When Riley’s and Gurnett’s paths finally did cross nearly four decades later, a local newspaper in Iowa City so confused the radically different pair of visionaries that it ran a picture of Riley—his distinctive shaved head, long gray beard, and Indian dress—with Gurnett’s name under it. The physicist’s friends joked that his newfound interest in music from encountering Riley sure seemed to have changed an unprepossessing Midwestern academic. It was, however, more the other way around. From Gurnett, Riley was given an overpowering new impetus for realizing his early, music-changing mandala insight in his new quartet, Sun Rings, about to have its premiere at the University of Iowa’s Hancher Auditorium. Contemplating the music of the spheres is, of course, a millennia-old pastime that has never gotten old. In this case, it was for Riley an occasion for both inner and outer space discovery. He had spent most of the Seventies as a composer, keyboard player, and educator determinedly moving away from musical notation towards a unique form of semi-improvised composition that embraced Indian raga, jazz, Renaissance vocal music, repetition, and electronic phasing, all in an effort of all-around musical consciousness-raising. But when Kronos Quartet violinist David Harrington twisted his arm into writing a string quartet, an apparition of the beyond—the notion of a collector of all the nightly dreams on Earth—inspired Riley to find his way back to working with a traditional (if groundbreaking) ensemble. The resulting Sunrise of the Planetary Dream Collector in 1980 began an ongoing relationship with Kronos that has led to dozens of string quartets, including the rollicking epic Salome
Dances for Peace and the penetratingly consoling Requiem for Adam. Twenty years after Sunrise, Kronos received a call out of the blue from NASA, which had a small budget for commissioning space-based artwork to mark the 25th anniversary of the launching of Voyager 1. The agency wondered whether the quartet might not like to do a little something with Gurnett’s recordings of the whistling produced by lightning, the bird-like choruses of electrons trapped in the magnetic fields of Earth and Jupiter, and the roaring boom of a solar wind shock wave.

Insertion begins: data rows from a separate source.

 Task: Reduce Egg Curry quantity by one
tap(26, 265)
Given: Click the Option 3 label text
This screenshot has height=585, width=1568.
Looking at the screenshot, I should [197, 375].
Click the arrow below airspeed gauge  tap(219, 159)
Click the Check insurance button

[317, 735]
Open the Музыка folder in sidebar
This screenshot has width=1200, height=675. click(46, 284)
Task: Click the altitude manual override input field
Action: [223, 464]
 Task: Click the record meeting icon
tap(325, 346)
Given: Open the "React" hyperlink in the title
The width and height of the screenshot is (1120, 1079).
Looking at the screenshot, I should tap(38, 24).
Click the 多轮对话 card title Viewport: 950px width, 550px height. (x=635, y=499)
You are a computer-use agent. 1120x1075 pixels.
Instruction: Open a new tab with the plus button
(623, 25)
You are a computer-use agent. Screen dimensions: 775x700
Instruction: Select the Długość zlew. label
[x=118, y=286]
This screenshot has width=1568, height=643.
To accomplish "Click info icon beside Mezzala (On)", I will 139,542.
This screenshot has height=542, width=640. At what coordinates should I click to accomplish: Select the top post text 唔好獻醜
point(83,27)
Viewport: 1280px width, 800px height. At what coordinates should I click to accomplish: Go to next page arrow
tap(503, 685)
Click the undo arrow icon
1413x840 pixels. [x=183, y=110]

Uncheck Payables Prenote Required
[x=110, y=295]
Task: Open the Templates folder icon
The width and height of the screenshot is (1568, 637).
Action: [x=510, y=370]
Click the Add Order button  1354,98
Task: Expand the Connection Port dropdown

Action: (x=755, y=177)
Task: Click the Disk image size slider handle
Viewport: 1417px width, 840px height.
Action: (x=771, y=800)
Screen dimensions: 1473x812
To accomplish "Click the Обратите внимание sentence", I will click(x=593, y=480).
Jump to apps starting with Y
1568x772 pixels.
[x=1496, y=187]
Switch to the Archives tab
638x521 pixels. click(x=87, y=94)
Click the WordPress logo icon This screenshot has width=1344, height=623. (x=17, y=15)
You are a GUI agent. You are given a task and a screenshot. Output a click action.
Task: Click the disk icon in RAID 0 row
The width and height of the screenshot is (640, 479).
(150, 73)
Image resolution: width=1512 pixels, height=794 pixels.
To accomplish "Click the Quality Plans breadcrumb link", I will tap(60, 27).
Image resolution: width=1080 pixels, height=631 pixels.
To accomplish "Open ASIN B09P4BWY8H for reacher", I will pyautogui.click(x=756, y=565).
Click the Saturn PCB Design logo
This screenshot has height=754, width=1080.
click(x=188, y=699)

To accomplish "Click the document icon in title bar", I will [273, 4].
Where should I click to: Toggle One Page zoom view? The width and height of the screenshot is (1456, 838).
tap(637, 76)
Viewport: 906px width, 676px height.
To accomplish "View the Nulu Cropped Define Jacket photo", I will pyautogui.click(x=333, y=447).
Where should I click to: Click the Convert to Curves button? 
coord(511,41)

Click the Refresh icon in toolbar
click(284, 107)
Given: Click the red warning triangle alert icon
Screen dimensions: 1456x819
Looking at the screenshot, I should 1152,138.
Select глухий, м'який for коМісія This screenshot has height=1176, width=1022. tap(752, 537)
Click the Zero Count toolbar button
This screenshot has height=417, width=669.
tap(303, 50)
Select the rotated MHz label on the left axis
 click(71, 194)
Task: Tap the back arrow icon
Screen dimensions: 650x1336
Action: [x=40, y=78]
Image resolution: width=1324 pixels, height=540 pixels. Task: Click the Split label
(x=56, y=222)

Riley was the obvious choice. “NASA’s quest for knowledge and desire to put people where we hadn’t been before,” the composer noted at the time, “seemed strangely familiar.” So, too, did the space sounds, which reminded him of his early work with electronic music and dance. But the 9/11 terrorist attack occurred while composing the new quartet, and Riley says his original, gee-whiz enthusiasm for Sun Rings suddenly felt too much like kid’s stuff, shooting rockets into space at an unsettlingly saber-rattling time. It was only after hearing poet and novelist Alice Walker on the radio recite her September 11 mantra, “One Earth, one people, one love,” that he realized that pondering the universe put the problems on Earth into a needed, interplanetary perspective. By the time of its 2002 premiere, what had originally been a modest, 20-minute string quartet had grown into an epic, evening-length, affirmative event in 10 parts with chorus and visual design by Willie Williams. Seductive as Sun Rings may be in evoking the solar system enhanced
through space imagery, listening to the quartet by itself on recording helps turn our attention to the core of Riley’s vision of Earth in the here and now. The space sounds, themselves, serve scientists by demonstrating that the outer space of our solar system is not a vacuum, since it contains enough plasma for electrical events to move air and be picked up by receivers designed by Gurnett for such spacecraft as Voyagers 1 and 2. Once these sounds are amplified and brought into frequencies our ears can accommodate, however, they do more than provide mere raw, astronomically illuminating data.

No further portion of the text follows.